- Assigned task: With both ends included, repeat exactly the lines of the entries below from the one containing "Where should I click to: Switch" down to the one containing "The height and width of the screenshot is (469, 559).", and no others.

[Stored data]
# # # # # # #
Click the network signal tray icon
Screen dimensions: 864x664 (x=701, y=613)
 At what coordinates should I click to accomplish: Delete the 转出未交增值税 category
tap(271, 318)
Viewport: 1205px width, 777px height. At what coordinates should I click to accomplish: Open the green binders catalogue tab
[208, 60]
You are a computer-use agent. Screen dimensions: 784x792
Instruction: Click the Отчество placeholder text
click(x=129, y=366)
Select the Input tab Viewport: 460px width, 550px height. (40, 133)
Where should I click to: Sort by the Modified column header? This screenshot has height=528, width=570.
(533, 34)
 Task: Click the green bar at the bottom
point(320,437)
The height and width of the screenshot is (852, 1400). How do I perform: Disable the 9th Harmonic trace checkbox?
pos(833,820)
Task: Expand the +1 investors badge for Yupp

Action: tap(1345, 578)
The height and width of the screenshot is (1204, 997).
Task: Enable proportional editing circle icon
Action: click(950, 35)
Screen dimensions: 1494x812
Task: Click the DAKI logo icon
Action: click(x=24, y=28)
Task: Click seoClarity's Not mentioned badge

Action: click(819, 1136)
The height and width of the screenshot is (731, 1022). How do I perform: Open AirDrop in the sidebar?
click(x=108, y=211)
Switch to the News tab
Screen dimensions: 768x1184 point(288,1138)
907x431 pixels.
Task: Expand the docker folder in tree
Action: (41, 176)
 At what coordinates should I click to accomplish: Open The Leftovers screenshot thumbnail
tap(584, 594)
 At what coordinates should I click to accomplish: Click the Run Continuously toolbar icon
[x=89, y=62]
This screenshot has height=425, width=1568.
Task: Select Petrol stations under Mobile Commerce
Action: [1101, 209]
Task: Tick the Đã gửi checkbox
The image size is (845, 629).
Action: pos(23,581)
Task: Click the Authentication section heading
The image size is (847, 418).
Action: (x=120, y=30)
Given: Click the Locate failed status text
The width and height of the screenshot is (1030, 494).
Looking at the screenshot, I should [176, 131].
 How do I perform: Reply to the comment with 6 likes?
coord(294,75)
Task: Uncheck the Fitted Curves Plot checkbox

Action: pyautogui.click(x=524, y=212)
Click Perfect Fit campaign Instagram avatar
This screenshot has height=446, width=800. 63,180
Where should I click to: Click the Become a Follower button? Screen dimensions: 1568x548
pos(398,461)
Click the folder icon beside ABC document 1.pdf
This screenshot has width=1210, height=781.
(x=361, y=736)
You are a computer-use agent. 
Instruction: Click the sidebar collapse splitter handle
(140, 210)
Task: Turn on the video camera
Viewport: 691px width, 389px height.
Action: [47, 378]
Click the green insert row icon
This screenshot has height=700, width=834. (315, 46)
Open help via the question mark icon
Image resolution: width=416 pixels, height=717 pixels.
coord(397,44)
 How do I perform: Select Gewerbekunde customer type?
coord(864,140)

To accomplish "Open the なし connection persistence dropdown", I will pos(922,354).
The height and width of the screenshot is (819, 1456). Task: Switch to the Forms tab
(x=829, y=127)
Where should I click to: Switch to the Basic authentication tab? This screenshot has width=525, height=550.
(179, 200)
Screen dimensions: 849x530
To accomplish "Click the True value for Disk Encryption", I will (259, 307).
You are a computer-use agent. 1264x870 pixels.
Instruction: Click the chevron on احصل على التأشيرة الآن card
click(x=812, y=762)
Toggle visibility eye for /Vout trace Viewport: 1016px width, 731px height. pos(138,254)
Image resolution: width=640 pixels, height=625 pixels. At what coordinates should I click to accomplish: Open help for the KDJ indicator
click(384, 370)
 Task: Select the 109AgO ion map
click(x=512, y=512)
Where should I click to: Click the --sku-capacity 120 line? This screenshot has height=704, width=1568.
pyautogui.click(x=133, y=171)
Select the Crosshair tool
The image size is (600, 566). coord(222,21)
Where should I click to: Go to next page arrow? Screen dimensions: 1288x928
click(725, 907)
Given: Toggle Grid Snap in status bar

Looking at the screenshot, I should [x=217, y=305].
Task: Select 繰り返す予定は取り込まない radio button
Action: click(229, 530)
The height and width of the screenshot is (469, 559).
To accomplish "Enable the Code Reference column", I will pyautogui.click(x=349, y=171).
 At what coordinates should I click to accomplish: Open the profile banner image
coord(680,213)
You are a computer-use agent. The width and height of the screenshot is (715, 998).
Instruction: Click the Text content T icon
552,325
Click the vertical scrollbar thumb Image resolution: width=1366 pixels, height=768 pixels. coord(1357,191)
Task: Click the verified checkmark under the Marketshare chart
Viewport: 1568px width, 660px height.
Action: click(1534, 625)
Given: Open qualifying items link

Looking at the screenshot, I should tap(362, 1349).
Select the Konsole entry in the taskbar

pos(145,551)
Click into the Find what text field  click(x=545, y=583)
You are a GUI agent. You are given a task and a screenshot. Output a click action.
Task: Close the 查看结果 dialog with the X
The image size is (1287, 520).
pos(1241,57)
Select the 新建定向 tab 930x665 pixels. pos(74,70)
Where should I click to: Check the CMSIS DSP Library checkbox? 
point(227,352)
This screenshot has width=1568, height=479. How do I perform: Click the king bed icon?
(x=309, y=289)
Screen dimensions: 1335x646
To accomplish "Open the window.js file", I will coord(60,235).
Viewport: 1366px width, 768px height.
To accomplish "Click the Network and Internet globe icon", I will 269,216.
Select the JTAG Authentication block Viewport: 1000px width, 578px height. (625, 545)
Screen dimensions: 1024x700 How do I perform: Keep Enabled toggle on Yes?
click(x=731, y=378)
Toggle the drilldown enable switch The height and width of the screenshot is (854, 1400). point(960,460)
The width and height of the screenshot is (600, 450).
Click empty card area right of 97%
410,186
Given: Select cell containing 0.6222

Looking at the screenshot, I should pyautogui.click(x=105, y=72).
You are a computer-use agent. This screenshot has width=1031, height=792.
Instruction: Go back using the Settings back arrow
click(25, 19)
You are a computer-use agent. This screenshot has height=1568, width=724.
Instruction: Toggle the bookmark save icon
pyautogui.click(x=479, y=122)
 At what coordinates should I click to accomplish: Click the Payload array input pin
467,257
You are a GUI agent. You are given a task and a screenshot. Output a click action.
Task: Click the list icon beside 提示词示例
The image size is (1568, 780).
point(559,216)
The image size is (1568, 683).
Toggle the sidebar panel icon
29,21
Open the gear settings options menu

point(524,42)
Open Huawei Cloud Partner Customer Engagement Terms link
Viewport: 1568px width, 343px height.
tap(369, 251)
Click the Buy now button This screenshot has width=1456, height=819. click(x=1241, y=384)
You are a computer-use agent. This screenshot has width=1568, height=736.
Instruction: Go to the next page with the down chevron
# # # # # # #
- Result for this exercise:
Where should I click to: Switch to the Basic authentication tab? This screenshot has width=525, height=550.
(179, 200)
Screen dimensions: 849x530
To accomplish "Click the True value for Disk Encryption", I will (259, 307).
You are a computer-use agent. 1264x870 pixels.
Instruction: Click the chevron on احصل على التأشيرة الآن card
click(x=812, y=762)
Toggle visibility eye for /Vout trace Viewport: 1016px width, 731px height. pos(138,254)
Image resolution: width=640 pixels, height=625 pixels. At what coordinates should I click to accomplish: Open help for the KDJ indicator
click(384, 370)
 Task: Select the 109AgO ion map
click(x=512, y=512)
Where should I click to: Click the --sku-capacity 120 line? This screenshot has height=704, width=1568.
pyautogui.click(x=133, y=171)
Select the Crosshair tool
The image size is (600, 566). coord(222,21)
Where should I click to: Go to next page arrow? Screen dimensions: 1288x928
click(725, 907)
Given: Toggle Grid Snap in status bar

Looking at the screenshot, I should [x=217, y=305].
Task: Select 繰り返す予定は取り込まない radio button
Action: click(229, 530)
The height and width of the screenshot is (469, 559).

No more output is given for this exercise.